One of the essentials of a good community –that is, a community in which each of us can build flourishing lives for ourselves and those we care about –is tolerance. Tolerance matters for the obvious reason that the diversity of interests and desires people have is sometimes so great that we don’t even understand why others should think and behave as they do; and yet acknowledge their right to do so, because we cherish the same right for ourselves.
Thus the very possibility of society turns on tolerance. Society involves people getting along peacefully all the time and co-operatively most of the time and neither is possible unless people recognize the entitlement of others to their choices, and give them space accordingly.
But here, of course, is the familiar rub: the paradox of tolerance, which is that a tolerant society is always at risk of tolerating those who are intolerant and allowing movements to grow which foster intolerance. The profoundly dismaying spectacle of today’s Netherlands illustrates this point. What was one of the, most inclusive and welcoming societies in Europe has been stabbed in the heart by people it sheltered and who have grown into intolerant activists wishing to impose conformity and censorship on others by violence. And, alas, it has happened in the UK too.
The remedy for the paradox of tolerance is, of course, that tolerance must not tolerate intolerance if it is to protect itself. But this truism is often greeted with the response that if tolerance is intolerant of something, it is in breach of itself. The answer is to insist that although it is natural to think that tolerance is a warm, wooly, feel-god attitude, in fact it is a principle: it is an ethical demand that everyone should respect everyone’s else’s rights and liberties. And this does the trick all by itself. Tolerance is not a demand to license just anything whatever, least of all behavior that threatens the rights of others; it is a demand to respect others’ rights and entitlements even when one does not agree with their views or share their interests. Tolerance thus has its central place in the good society along with other principles that stop it from being a merely flabby acceptance that anything goes. These are the principles of pluralism and individual liberty, which is: intolerance of anything that causes harm. Insisting on this vital point is what explains why tolerance not only cannot but must not tolerate intolerance.
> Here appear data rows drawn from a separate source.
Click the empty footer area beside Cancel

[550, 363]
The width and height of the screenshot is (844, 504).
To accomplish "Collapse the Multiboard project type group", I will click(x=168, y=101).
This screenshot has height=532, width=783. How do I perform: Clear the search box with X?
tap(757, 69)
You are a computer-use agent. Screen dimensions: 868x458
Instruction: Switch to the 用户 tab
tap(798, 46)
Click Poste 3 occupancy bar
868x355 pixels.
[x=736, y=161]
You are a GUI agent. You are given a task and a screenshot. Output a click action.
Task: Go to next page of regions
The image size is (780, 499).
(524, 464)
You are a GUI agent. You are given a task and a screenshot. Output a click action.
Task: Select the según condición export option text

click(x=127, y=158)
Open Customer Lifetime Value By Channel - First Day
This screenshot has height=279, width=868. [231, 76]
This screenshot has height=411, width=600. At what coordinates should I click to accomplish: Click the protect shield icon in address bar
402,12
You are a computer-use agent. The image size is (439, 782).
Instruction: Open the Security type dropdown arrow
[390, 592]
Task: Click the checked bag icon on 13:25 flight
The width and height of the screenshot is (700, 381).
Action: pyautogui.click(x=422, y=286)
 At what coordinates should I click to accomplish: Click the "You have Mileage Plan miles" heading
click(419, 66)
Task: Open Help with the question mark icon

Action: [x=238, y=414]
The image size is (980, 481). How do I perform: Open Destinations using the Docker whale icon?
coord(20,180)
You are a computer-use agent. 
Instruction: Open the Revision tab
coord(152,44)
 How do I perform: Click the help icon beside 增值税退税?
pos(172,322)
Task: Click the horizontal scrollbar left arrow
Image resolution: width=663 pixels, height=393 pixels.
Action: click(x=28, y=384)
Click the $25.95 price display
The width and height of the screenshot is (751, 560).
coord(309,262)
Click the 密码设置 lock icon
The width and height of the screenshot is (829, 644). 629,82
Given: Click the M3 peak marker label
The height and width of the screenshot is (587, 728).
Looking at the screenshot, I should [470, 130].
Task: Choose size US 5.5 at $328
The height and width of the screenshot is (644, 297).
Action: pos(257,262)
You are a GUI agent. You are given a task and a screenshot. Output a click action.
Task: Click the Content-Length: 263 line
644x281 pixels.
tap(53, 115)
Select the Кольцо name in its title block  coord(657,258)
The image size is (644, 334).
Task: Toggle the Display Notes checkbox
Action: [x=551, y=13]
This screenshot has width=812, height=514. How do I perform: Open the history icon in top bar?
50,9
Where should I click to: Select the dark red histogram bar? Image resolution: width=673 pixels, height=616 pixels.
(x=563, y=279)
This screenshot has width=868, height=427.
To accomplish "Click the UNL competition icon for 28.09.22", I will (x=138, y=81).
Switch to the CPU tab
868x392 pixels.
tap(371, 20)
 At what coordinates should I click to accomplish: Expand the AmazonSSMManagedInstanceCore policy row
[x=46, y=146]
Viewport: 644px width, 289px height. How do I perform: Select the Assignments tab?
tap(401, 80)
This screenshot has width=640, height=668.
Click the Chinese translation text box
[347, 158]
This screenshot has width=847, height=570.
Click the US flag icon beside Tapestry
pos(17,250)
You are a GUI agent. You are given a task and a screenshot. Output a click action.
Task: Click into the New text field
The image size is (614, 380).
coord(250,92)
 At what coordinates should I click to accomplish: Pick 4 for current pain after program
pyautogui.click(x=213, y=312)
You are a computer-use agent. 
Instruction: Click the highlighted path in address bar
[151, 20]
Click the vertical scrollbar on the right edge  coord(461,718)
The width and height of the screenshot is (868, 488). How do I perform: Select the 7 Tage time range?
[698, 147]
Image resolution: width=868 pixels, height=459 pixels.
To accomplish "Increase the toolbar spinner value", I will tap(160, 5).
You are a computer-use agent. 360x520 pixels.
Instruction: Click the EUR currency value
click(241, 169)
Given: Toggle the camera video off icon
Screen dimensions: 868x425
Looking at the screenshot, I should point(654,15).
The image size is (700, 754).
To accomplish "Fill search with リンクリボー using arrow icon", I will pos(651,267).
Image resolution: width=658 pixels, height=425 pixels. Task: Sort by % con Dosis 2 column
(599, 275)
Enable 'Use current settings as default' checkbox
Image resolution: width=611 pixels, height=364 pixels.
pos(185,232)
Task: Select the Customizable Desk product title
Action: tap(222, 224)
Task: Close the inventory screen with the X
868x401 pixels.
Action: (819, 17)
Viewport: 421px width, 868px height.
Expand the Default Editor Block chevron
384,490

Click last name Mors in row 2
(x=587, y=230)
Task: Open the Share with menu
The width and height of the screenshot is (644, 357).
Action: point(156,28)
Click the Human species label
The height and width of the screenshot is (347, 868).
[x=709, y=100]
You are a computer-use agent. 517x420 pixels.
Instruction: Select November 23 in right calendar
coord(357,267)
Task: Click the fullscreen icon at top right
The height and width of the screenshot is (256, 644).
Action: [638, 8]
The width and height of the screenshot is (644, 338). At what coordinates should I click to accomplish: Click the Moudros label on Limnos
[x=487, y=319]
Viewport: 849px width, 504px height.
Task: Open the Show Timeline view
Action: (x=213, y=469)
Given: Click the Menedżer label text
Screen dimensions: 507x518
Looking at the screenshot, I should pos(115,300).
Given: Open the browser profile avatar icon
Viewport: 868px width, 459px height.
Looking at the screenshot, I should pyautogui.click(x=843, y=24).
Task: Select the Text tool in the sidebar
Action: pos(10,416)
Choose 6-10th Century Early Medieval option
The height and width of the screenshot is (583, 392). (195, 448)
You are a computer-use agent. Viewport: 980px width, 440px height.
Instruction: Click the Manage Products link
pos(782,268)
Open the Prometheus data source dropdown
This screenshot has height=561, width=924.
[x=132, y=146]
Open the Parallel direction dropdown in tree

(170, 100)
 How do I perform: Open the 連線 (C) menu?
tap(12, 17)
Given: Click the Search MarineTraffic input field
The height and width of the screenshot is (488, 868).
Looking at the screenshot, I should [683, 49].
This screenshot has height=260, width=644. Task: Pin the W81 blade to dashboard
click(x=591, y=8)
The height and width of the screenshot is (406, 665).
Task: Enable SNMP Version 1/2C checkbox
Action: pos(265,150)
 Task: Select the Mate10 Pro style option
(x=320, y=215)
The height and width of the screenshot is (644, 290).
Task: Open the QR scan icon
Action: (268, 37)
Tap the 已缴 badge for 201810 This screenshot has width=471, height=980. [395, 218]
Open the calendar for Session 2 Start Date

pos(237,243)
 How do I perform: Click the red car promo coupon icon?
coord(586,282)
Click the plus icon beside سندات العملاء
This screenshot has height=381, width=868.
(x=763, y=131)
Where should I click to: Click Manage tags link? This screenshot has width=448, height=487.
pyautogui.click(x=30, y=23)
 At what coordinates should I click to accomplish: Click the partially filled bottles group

It is important to notice that tolerance requires work. If people do not mind what others do, even when what those others do seems strange, alternative and remote, this is not tolerance; it is indifference. But tolerance is an active thing. It involves recognizing the right of others to be different from oneself, and allowing them the space and opportunity to speak from their different perspective and to live it out. It involves putting up with the fact that others seem odd, or offensive, or disagreeable. One might argue with them, try to persuade them to agree with or conform to one’s own choices, criticize them, satirize them, and so forth- thus exercising one’s freedom of speech in return- but not forbid or prevent them.
Tolerating thus turns out to have two dimensions. Tolerating the existence of others who have different views and ways of life does not mean that one can not disagree with them or criticize them. Conversely, being tolerated carries with an acceptance that one is going to have to tolerate the disagreement or criticism that comes at one from others.
III) Answer the following questions in a sentence or two. (5×2=10)
- Give your personal definition of Tolerance.
- How does tolerance help us to survive in society?
- Describe any one effect of intolerance in society.
- What are the two dimensions of tolerance mentioned in the passage?
- What do you understand by the sentence ‘tolerance requires work’?
- IV) Answer any two of the following questions in about 200 words. (2×10=20)
- After reading the passage, describe the essayist’s views on the principle of tolerance. What is the paradox attached to it?
- Do you think India is a place where this virtue is practiced and followed? Justify your answer by giving suitable examples from your experiences.
- “Tolerance must not tolerate intolerance if it is to protect itself”. Explain the sentence from the above passage. How does the author explain the difference between ‘tolerance’ and ‘indifference’?